Work item:
Here are the records. Print them all exactly.

#### Data for analysis

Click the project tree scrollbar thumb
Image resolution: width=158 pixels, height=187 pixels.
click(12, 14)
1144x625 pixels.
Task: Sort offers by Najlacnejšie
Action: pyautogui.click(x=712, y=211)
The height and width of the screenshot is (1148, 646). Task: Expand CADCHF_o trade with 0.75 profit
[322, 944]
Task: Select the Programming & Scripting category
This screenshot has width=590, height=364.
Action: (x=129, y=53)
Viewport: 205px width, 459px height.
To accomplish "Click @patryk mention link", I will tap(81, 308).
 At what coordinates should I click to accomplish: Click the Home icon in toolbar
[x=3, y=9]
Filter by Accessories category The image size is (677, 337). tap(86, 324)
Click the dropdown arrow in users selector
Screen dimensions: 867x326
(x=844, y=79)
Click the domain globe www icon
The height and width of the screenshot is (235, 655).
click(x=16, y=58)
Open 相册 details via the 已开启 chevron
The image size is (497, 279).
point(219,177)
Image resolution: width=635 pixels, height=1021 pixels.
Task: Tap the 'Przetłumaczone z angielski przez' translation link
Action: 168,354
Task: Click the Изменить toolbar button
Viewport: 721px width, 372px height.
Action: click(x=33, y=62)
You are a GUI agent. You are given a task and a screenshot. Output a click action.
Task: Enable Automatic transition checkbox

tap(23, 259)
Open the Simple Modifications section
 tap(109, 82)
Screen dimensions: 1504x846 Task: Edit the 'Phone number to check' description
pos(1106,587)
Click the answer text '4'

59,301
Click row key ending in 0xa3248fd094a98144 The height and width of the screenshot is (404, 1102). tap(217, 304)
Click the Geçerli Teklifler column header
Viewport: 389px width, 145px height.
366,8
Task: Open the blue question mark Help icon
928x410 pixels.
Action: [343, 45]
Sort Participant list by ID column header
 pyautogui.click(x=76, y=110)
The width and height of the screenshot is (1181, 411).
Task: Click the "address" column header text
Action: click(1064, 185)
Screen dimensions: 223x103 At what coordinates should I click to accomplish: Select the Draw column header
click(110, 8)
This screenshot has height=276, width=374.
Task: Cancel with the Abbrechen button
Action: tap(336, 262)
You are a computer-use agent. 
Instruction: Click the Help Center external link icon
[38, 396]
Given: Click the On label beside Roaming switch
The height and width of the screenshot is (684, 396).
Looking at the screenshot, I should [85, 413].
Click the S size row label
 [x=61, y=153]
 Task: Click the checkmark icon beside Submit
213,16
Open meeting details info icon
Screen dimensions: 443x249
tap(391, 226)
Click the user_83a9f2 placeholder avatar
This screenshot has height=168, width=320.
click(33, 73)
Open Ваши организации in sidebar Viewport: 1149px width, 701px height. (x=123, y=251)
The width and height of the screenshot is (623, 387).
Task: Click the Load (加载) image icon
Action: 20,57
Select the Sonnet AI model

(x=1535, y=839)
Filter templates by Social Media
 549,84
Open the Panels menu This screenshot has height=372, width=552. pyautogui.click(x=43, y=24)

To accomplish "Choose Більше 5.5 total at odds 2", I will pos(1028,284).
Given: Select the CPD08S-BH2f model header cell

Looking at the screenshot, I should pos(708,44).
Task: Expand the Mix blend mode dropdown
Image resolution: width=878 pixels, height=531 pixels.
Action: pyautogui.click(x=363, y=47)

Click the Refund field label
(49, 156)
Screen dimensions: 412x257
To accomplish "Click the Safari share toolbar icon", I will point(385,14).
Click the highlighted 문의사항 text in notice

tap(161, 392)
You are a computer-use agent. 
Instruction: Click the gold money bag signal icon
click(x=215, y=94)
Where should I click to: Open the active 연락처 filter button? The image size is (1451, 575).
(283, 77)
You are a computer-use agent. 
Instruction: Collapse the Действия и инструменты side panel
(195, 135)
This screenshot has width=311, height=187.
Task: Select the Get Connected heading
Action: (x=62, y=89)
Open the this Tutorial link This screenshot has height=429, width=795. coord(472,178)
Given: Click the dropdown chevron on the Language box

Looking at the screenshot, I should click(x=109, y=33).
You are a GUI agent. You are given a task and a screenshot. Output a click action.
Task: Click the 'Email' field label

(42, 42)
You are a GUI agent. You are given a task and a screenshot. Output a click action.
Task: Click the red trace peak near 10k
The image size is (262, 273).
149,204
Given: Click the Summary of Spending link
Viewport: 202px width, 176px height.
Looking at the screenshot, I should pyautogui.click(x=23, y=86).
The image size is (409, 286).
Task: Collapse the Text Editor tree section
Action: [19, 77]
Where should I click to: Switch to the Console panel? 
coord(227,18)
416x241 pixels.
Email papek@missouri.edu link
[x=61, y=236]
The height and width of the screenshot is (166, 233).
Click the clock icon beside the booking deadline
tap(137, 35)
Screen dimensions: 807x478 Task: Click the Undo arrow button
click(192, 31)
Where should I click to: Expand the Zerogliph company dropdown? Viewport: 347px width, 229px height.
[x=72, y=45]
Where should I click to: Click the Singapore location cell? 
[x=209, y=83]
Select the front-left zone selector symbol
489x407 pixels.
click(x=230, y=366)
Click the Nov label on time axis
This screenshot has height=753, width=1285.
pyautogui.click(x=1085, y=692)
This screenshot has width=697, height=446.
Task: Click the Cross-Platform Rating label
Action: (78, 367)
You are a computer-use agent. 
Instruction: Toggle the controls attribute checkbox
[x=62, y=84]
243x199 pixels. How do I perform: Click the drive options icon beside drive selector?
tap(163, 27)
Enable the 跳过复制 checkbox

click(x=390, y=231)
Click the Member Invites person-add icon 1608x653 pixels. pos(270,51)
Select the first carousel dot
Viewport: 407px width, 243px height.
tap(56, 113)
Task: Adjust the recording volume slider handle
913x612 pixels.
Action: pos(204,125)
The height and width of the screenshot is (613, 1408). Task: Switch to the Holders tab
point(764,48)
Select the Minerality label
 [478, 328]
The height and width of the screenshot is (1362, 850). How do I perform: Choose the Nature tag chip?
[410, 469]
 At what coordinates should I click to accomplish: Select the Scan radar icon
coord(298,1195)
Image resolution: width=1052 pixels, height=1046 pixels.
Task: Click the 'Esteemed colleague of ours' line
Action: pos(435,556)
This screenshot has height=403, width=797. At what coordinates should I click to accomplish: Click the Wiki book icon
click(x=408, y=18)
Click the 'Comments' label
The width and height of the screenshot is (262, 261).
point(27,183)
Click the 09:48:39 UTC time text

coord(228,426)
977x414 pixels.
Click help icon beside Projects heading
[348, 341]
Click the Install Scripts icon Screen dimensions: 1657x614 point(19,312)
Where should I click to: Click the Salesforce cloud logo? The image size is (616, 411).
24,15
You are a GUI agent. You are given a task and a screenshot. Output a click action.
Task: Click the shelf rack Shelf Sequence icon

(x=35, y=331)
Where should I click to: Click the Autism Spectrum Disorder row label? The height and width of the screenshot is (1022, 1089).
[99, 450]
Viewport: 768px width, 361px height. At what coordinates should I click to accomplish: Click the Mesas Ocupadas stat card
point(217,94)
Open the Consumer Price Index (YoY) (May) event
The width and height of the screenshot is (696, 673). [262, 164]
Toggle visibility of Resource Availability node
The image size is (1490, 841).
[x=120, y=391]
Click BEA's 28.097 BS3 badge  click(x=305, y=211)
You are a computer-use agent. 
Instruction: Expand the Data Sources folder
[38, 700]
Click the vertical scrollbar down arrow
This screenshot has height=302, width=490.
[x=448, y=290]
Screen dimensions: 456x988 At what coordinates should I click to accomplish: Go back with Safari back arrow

########

Written response:
Click the project tree scrollbar thumb
Image resolution: width=158 pixels, height=187 pixels.
click(12, 14)
1144x625 pixels.
Task: Sort offers by Najlacnejšie
Action: pyautogui.click(x=712, y=211)
The height and width of the screenshot is (1148, 646). Task: Expand CADCHF_o trade with 0.75 profit
[322, 944]
Task: Select the Programming & Scripting category
This screenshot has width=590, height=364.
Action: (x=129, y=53)
Viewport: 205px width, 459px height.
To accomplish "Click @patryk mention link", I will tap(81, 308).
 At what coordinates should I click to accomplish: Click the Home icon in toolbar
[x=3, y=9]
Filter by Accessories category The image size is (677, 337). tap(86, 324)
Click the dropdown arrow in users selector
Screen dimensions: 867x326
(x=844, y=79)
Click the domain globe www icon
The height and width of the screenshot is (235, 655).
click(x=16, y=58)
Open 相册 details via the 已开启 chevron
The image size is (497, 279).
point(219,177)
Image resolution: width=635 pixels, height=1021 pixels.
Task: Tap the 'Przetłumaczone z angielski przez' translation link
Action: 168,354
Task: Click the Изменить toolbar button
Viewport: 721px width, 372px height.
Action: click(x=33, y=62)
You are a GUI agent. You are given a task and a screenshot. Output a click action.
Task: Enable Automatic transition checkbox

tap(23, 259)
Open the Simple Modifications section
 tap(109, 82)
Screen dimensions: 1504x846 Task: Edit the 'Phone number to check' description
pos(1106,587)
Click the answer text '4'

59,301
Click row key ending in 0xa3248fd094a98144 The height and width of the screenshot is (404, 1102). tap(217, 304)
Click the Geçerli Teklifler column header
Viewport: 389px width, 145px height.
366,8
Task: Open the blue question mark Help icon
928x410 pixels.
Action: [343, 45]
Sort Participant list by ID column header
 pyautogui.click(x=76, y=110)
The width and height of the screenshot is (1181, 411).
Task: Click the "address" column header text
Action: click(1064, 185)
Screen dimensions: 223x103 At what coordinates should I click to accomplish: Select the Draw column header
click(110, 8)
This screenshot has height=276, width=374.
Task: Cancel with the Abbrechen button
Action: tap(336, 262)
You are a computer-use agent. 
Instruction: Click the Help Center external link icon
[38, 396]
Given: Click the On label beside Roaming switch
The height and width of the screenshot is (684, 396).
Looking at the screenshot, I should [85, 413].
Click the S size row label
 [x=61, y=153]
 Task: Click the checkmark icon beside Submit
213,16
Open meeting details info icon
Screen dimensions: 443x249
tap(391, 226)
Click the user_83a9f2 placeholder avatar
This screenshot has height=168, width=320.
click(33, 73)
Open Ваши организации in sidebar Viewport: 1149px width, 701px height. (x=123, y=251)
The width and height of the screenshot is (623, 387).
Task: Click the Load (加载) image icon
Action: 20,57
Select the Sonnet AI model

(x=1535, y=839)
Filter templates by Social Media
 549,84
Open the Panels menu This screenshot has height=372, width=552. pyautogui.click(x=43, y=24)

To accomplish "Choose Більше 5.5 total at odds 2", I will pos(1028,284).
Given: Select the CPD08S-BH2f model header cell

Looking at the screenshot, I should pos(708,44).
Task: Expand the Mix blend mode dropdown
Image resolution: width=878 pixels, height=531 pixels.
Action: pyautogui.click(x=363, y=47)

Click the Refund field label
(49, 156)
Screen dimensions: 412x257
To accomplish "Click the Safari share toolbar icon", I will point(385,14).
Click the highlighted 문의사항 text in notice

tap(161, 392)
You are a computer-use agent. 
Instruction: Click the gold money bag signal icon
click(x=215, y=94)
Where should I click to: Open the active 연락처 filter button? The image size is (1451, 575).
(283, 77)
You are a computer-use agent. 
Instruction: Collapse the Действия и инструменты side panel
(195, 135)
This screenshot has width=311, height=187.
Task: Select the Get Connected heading
Action: (x=62, y=89)
Open the this Tutorial link This screenshot has height=429, width=795. coord(472,178)
Given: Click the dropdown chevron on the Language box

Looking at the screenshot, I should click(x=109, y=33).
You are a GUI agent. You are given a task and a screenshot. Output a click action.
Task: Click the 'Email' field label

(42, 42)
You are a GUI agent. You are given a task and a screenshot. Output a click action.
Task: Click the red trace peak near 10k
The image size is (262, 273).
149,204
Given: Click the Summary of Spending link
Viewport: 202px width, 176px height.
Looking at the screenshot, I should pyautogui.click(x=23, y=86).
The image size is (409, 286).
Task: Collapse the Text Editor tree section
Action: [19, 77]
Where should I click to: Switch to the Console panel? 
coord(227,18)
416x241 pixels.
Email papek@missouri.edu link
[x=61, y=236]
The height and width of the screenshot is (166, 233).
Click the clock icon beside the booking deadline
tap(137, 35)
Screen dimensions: 807x478 Task: Click the Undo arrow button
click(192, 31)
Where should I click to: Expand the Zerogliph company dropdown? Viewport: 347px width, 229px height.
[x=72, y=45]
Where should I click to: Click the Singapore location cell? 
[x=209, y=83]
Select the front-left zone selector symbol
489x407 pixels.
click(x=230, y=366)
Click the Nov label on time axis
This screenshot has height=753, width=1285.
pyautogui.click(x=1085, y=692)
This screenshot has width=697, height=446.
Task: Click the Cross-Platform Rating label
Action: (78, 367)
You are a computer-use agent. 
Instruction: Toggle the controls attribute checkbox
[x=62, y=84]
243x199 pixels. How do I perform: Click the drive options icon beside drive selector?
tap(163, 27)
Enable the 跳过复制 checkbox

click(x=390, y=231)
Click the Member Invites person-add icon 1608x653 pixels. pos(270,51)
Select the first carousel dot
Viewport: 407px width, 243px height.
tap(56, 113)
Task: Adjust the recording volume slider handle
913x612 pixels.
Action: pos(204,125)
The height and width of the screenshot is (613, 1408). Task: Switch to the Holders tab
point(764,48)
Select the Minerality label
 [478, 328]
The height and width of the screenshot is (1362, 850). How do I perform: Choose the Nature tag chip?
[410, 469]
 At what coordinates should I click to accomplish: Select the Scan radar icon
coord(298,1195)
Image resolution: width=1052 pixels, height=1046 pixels.
Task: Click the 'Esteemed colleague of ours' line
Action: pos(435,556)
This screenshot has height=403, width=797. At what coordinates should I click to accomplish: Click the Wiki book icon
click(x=408, y=18)
Click the 'Comments' label
The width and height of the screenshot is (262, 261).
point(27,183)
Click the 09:48:39 UTC time text

coord(228,426)
977x414 pixels.
Click help icon beside Projects heading
[348, 341]
Click the Install Scripts icon Screen dimensions: 1657x614 point(19,312)
Where should I click to: Click the Salesforce cloud logo? The image size is (616, 411).
24,15
You are a GUI agent. You are given a task and a screenshot. Output a click action.
Task: Click the shelf rack Shelf Sequence icon

(x=35, y=331)
Where should I click to: Click the Autism Spectrum Disorder row label? The height and width of the screenshot is (1022, 1089).
[99, 450]
Viewport: 768px width, 361px height. At what coordinates should I click to accomplish: Click the Mesas Ocupadas stat card
point(217,94)
Open the Consumer Price Index (YoY) (May) event
The width and height of the screenshot is (696, 673). [262, 164]
Toggle visibility of Resource Availability node
The image size is (1490, 841).
[x=120, y=391]
Click BEA's 28.097 BS3 badge  click(x=305, y=211)
You are a computer-use agent. 
Instruction: Expand the Data Sources folder
[38, 700]
Click the vertical scrollbar down arrow
This screenshot has height=302, width=490.
[x=448, y=290]
Screen dimensions: 456x988 At what coordinates should I click to accomplish: Go back with Safari back arrow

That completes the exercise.